__Your assignment__:
Look through the entries and report how many lines include the word "item". Give the number alone.

☆ ☆ ☆ ☆ ☆ ☆ ☆

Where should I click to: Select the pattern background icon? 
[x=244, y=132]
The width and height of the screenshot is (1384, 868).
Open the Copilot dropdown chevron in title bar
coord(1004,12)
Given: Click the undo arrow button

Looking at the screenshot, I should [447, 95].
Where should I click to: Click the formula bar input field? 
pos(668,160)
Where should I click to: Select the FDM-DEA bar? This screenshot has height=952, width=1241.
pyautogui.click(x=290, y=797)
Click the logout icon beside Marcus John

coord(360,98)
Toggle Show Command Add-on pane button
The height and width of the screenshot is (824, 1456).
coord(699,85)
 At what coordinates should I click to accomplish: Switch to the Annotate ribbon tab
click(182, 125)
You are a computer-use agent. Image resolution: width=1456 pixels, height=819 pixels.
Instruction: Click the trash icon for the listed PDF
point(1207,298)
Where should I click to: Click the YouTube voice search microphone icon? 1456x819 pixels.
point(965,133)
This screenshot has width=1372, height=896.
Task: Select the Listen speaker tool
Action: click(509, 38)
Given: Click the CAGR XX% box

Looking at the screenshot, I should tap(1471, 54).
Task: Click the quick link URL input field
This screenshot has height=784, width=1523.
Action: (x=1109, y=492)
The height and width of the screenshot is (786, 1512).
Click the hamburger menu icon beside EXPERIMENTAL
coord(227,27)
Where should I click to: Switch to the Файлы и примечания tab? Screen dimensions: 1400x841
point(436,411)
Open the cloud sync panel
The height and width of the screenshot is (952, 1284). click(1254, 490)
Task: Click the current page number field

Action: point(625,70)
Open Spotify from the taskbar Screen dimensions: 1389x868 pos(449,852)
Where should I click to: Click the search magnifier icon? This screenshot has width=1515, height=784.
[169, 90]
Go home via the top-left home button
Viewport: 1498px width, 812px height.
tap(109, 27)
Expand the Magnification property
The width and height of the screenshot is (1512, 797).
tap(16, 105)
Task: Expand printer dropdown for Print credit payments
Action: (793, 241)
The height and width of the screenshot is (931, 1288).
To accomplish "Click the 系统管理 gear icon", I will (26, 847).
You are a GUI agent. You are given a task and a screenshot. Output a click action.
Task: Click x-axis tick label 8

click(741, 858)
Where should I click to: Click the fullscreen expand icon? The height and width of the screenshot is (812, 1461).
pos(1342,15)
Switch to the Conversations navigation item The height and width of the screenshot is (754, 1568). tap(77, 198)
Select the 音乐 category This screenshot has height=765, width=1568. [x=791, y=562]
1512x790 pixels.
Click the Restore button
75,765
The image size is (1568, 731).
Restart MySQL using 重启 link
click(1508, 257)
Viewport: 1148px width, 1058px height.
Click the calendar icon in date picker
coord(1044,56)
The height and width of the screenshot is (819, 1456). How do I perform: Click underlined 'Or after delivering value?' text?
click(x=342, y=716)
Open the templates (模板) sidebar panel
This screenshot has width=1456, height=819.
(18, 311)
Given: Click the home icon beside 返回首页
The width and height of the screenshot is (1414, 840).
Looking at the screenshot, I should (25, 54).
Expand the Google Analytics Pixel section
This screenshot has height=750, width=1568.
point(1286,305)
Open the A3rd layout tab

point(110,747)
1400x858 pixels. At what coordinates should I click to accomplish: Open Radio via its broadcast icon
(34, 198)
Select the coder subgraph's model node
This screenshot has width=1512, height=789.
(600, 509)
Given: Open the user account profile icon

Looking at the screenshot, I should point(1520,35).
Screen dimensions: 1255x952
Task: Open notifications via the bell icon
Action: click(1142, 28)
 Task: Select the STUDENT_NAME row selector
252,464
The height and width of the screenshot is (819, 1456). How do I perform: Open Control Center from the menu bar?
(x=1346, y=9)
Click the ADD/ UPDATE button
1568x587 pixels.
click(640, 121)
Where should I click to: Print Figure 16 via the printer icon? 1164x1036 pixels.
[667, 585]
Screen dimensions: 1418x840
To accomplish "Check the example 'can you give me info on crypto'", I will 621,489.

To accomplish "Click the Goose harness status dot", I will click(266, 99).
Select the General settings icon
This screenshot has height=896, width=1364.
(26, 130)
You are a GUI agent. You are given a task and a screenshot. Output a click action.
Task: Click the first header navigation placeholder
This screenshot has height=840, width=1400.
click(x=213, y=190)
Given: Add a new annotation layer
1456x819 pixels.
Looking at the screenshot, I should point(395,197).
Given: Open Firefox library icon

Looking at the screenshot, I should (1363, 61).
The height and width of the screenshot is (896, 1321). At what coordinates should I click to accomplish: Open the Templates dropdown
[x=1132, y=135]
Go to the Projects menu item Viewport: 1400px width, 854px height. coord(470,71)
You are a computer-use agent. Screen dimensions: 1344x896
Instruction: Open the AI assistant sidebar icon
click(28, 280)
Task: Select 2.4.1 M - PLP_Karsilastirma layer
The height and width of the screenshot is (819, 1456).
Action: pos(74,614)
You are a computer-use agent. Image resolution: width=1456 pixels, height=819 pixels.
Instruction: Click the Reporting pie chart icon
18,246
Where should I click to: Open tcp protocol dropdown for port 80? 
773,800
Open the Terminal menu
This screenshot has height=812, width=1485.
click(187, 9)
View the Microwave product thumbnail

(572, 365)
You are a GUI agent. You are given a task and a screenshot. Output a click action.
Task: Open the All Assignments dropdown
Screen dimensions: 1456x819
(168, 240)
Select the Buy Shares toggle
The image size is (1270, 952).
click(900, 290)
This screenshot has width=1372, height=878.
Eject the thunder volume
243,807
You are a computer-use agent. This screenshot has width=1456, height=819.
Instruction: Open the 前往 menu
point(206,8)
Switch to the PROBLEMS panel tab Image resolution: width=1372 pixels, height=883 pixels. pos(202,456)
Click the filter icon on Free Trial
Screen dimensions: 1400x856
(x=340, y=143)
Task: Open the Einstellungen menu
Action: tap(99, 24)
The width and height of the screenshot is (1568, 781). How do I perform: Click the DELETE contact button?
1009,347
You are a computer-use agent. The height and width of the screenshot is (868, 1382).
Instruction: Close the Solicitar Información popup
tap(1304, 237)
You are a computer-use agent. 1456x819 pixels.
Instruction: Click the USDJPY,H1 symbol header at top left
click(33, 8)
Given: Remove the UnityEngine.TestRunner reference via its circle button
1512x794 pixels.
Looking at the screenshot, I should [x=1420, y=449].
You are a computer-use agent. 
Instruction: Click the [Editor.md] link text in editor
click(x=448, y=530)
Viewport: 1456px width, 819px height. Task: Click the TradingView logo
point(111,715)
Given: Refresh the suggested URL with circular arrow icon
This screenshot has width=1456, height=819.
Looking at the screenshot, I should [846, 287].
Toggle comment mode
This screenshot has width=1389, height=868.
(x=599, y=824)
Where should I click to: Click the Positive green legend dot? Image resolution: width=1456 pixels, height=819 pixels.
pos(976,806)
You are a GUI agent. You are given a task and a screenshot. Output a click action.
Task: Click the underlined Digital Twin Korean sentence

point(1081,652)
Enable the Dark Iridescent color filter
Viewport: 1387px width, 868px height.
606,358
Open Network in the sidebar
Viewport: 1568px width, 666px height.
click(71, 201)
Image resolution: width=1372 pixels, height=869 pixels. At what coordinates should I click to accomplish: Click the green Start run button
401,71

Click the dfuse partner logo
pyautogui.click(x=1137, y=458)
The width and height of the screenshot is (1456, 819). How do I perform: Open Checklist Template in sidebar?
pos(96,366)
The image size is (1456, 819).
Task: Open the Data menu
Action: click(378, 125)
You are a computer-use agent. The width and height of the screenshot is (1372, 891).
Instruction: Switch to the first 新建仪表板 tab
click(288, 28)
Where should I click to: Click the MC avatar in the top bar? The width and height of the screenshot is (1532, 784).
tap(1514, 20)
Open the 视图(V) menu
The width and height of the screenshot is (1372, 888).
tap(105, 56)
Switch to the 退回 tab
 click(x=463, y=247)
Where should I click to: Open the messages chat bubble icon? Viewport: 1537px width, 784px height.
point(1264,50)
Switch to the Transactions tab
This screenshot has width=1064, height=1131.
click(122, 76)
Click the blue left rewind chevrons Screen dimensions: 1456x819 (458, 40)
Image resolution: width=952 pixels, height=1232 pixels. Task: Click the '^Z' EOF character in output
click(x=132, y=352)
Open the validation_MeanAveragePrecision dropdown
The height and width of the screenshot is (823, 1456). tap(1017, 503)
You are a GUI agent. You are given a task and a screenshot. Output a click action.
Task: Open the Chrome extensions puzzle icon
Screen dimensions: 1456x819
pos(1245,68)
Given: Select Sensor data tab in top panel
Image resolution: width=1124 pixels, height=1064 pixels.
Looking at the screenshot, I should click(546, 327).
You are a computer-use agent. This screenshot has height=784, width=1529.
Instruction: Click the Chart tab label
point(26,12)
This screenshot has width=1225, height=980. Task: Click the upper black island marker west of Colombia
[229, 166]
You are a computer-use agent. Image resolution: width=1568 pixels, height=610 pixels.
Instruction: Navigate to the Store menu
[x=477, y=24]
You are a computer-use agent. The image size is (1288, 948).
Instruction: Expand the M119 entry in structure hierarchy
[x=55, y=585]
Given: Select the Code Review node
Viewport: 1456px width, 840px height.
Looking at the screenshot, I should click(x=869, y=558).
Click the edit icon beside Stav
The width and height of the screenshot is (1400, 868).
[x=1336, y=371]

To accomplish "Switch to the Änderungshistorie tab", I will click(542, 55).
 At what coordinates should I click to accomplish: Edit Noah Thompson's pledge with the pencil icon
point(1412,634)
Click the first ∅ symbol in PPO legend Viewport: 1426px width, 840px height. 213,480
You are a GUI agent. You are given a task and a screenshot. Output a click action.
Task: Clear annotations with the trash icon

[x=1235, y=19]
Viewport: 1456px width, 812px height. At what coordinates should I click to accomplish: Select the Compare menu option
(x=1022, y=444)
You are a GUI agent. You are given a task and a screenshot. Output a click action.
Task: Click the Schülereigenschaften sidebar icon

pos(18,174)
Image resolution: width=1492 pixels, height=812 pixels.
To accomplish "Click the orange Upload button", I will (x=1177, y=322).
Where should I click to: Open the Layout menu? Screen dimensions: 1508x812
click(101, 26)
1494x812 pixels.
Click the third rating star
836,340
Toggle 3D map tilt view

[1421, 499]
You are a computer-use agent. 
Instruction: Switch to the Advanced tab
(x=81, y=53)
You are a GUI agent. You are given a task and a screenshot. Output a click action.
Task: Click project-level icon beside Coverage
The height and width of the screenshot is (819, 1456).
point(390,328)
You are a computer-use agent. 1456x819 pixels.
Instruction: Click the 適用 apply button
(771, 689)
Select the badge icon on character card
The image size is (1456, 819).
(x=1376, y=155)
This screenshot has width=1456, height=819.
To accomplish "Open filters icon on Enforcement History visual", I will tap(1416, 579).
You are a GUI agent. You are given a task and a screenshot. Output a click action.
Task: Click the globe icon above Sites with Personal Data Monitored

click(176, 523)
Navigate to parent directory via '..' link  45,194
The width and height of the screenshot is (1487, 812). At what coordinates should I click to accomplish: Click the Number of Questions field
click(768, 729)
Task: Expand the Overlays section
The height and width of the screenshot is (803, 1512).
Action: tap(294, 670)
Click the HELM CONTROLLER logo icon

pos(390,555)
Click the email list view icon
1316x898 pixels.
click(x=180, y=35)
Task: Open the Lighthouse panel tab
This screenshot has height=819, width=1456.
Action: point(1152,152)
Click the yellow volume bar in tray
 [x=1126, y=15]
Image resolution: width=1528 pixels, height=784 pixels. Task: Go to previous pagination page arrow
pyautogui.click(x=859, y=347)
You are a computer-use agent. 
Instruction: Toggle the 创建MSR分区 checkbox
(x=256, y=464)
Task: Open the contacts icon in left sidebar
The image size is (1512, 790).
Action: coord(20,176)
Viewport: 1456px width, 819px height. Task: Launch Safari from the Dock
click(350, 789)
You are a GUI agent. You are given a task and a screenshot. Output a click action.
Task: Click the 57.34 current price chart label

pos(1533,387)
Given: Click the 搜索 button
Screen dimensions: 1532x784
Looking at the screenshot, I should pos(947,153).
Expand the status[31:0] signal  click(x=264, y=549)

☆ ☆ ☆ ☆ ☆ ☆ ☆

__The completed task__:
2